## REQUIREMENT
Reproduce the lines exactly, starting with the line that contains "Collapse the Relationships tree node" and continuing up to and including the last line of the records.

## INPUT FOR THIS TASK

+-------+

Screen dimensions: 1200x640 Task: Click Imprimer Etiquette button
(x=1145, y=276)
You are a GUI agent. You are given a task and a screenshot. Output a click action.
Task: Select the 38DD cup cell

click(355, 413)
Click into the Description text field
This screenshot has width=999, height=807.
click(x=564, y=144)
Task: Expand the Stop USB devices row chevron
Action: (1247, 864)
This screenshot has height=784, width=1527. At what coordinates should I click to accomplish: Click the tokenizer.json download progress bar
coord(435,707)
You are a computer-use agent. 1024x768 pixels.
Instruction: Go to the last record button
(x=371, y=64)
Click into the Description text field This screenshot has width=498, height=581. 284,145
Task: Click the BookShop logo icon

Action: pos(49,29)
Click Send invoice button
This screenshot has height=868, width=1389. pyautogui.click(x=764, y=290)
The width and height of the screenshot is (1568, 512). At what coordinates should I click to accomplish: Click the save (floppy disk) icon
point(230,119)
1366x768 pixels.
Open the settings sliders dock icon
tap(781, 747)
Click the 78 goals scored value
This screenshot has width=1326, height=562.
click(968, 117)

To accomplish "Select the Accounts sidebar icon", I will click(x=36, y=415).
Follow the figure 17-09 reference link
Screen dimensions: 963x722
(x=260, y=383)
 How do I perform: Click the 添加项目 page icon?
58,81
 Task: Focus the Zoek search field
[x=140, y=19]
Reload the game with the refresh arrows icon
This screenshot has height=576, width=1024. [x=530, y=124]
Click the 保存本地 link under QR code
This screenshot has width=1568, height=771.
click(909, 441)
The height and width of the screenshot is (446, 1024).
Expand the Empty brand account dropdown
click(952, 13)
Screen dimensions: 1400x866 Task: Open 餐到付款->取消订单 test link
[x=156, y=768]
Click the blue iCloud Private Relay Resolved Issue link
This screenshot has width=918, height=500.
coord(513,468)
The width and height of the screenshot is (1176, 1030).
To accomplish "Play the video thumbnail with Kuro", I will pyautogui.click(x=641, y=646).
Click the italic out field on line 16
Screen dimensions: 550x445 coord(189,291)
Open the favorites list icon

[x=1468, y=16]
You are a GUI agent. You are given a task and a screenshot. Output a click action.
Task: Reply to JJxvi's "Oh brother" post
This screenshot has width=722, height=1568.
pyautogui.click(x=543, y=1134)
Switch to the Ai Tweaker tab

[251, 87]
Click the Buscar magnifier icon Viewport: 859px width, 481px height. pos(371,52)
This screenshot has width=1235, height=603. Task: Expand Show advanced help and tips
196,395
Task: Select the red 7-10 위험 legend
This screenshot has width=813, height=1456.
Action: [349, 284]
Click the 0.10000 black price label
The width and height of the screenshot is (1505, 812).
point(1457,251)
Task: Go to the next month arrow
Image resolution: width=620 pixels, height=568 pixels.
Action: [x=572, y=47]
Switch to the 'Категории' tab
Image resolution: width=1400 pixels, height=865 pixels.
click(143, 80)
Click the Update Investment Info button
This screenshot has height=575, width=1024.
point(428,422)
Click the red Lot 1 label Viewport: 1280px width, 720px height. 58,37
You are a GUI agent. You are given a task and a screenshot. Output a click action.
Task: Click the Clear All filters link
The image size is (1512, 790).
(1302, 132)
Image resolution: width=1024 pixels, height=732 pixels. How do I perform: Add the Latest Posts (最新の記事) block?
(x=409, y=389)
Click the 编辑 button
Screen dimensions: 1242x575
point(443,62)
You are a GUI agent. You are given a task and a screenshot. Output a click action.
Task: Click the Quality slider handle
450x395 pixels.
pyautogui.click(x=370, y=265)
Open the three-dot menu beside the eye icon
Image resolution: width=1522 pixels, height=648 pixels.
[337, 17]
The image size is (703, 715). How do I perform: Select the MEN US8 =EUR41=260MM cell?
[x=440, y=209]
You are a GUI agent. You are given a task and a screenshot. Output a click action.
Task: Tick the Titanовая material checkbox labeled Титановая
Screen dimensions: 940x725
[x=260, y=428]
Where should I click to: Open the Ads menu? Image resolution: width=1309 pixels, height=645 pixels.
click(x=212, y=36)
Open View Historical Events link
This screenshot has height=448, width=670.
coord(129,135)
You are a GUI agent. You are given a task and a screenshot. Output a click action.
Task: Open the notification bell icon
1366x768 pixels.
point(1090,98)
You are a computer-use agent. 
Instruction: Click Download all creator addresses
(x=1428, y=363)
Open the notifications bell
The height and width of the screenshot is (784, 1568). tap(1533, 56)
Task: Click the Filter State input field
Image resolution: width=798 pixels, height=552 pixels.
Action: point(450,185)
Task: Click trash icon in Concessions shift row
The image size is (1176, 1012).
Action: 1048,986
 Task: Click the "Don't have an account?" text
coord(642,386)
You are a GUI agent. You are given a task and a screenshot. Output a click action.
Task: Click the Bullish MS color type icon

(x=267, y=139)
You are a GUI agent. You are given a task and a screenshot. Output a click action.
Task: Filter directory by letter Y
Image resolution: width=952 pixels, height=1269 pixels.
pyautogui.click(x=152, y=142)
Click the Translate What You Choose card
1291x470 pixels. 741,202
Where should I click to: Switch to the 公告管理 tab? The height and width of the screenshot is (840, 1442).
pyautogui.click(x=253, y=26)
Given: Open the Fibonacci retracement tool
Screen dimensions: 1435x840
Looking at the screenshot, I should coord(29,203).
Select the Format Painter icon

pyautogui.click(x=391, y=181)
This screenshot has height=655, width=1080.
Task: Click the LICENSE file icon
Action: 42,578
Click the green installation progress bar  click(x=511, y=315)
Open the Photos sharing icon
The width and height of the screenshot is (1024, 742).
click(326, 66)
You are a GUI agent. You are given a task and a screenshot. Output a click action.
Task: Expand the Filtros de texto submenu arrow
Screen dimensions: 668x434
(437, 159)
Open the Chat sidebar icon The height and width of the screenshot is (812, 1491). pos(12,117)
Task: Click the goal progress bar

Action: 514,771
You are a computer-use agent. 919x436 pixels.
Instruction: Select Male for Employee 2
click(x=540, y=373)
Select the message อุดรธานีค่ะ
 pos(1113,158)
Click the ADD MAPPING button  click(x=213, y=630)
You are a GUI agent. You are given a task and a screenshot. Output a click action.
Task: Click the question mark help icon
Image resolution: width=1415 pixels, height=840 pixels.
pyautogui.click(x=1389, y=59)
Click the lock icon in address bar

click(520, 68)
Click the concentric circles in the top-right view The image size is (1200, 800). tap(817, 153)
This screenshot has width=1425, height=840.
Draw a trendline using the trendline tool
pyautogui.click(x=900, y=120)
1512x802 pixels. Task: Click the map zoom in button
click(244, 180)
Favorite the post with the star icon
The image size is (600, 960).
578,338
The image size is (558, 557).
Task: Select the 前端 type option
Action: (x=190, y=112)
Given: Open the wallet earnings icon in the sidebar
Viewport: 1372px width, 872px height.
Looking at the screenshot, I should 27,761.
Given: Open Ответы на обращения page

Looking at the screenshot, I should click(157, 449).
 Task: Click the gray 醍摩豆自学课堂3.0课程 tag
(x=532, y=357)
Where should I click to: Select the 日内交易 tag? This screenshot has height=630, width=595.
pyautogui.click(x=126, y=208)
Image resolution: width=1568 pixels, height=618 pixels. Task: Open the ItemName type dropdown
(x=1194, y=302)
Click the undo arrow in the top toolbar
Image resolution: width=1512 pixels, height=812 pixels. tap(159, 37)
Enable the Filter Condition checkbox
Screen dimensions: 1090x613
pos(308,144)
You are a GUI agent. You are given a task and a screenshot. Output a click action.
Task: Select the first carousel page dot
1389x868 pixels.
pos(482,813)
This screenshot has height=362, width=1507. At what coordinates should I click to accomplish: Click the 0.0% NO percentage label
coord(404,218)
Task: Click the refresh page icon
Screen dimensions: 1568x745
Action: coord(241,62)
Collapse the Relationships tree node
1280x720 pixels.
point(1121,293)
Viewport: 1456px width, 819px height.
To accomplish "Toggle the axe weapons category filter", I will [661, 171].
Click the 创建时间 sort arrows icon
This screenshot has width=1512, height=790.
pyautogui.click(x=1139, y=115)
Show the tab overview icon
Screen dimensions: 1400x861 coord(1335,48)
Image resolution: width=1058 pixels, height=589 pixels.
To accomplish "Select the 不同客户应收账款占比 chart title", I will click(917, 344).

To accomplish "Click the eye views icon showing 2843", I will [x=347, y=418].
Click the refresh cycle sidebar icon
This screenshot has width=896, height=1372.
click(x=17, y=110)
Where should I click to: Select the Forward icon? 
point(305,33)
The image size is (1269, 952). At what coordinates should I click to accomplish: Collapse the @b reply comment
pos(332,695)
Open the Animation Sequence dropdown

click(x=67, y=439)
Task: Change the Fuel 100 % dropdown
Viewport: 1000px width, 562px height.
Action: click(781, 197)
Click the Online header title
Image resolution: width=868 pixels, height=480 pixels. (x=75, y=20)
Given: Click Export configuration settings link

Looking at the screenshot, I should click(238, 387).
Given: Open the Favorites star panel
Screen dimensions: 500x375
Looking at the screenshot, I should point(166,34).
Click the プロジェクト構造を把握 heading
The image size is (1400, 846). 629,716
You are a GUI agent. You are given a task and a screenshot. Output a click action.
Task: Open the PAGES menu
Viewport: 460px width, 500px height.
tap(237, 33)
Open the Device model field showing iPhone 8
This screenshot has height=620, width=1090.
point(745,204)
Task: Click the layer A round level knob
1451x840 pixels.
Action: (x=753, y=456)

+-------+

## ANSWER TO THE PROBLEM
Collapse the Relationships tree node
1280x720 pixels.
point(1121,293)
Viewport: 1456px width, 819px height.
To accomplish "Toggle the axe weapons category filter", I will [661, 171].
Click the 创建时间 sort arrows icon
This screenshot has width=1512, height=790.
pyautogui.click(x=1139, y=115)
Show the tab overview icon
Screen dimensions: 1400x861 coord(1335,48)
Image resolution: width=1058 pixels, height=589 pixels.
To accomplish "Select the 不同客户应收账款占比 chart title", I will click(917, 344).

To accomplish "Click the eye views icon showing 2843", I will [x=347, y=418].
Click the refresh cycle sidebar icon
This screenshot has width=896, height=1372.
click(x=17, y=110)
Where should I click to: Select the Forward icon? 
point(305,33)
The image size is (1269, 952). At what coordinates should I click to accomplish: Collapse the @b reply comment
pos(332,695)
Open the Animation Sequence dropdown

click(x=67, y=439)
Task: Change the Fuel 100 % dropdown
Viewport: 1000px width, 562px height.
Action: click(781, 197)
Click the Online header title
Image resolution: width=868 pixels, height=480 pixels. (x=75, y=20)
Given: Click Export configuration settings link

Looking at the screenshot, I should click(238, 387).
Given: Open the Favorites star panel
Screen dimensions: 500x375
Looking at the screenshot, I should point(166,34).
Click the プロジェクト構造を把握 heading
The image size is (1400, 846). 629,716
You are a GUI agent. You are given a task and a screenshot. Output a click action.
Task: Open the PAGES menu
Viewport: 460px width, 500px height.
tap(237, 33)
Open the Device model field showing iPhone 8
This screenshot has height=620, width=1090.
point(745,204)
Task: Click the layer A round level knob
1451x840 pixels.
Action: (x=753, y=456)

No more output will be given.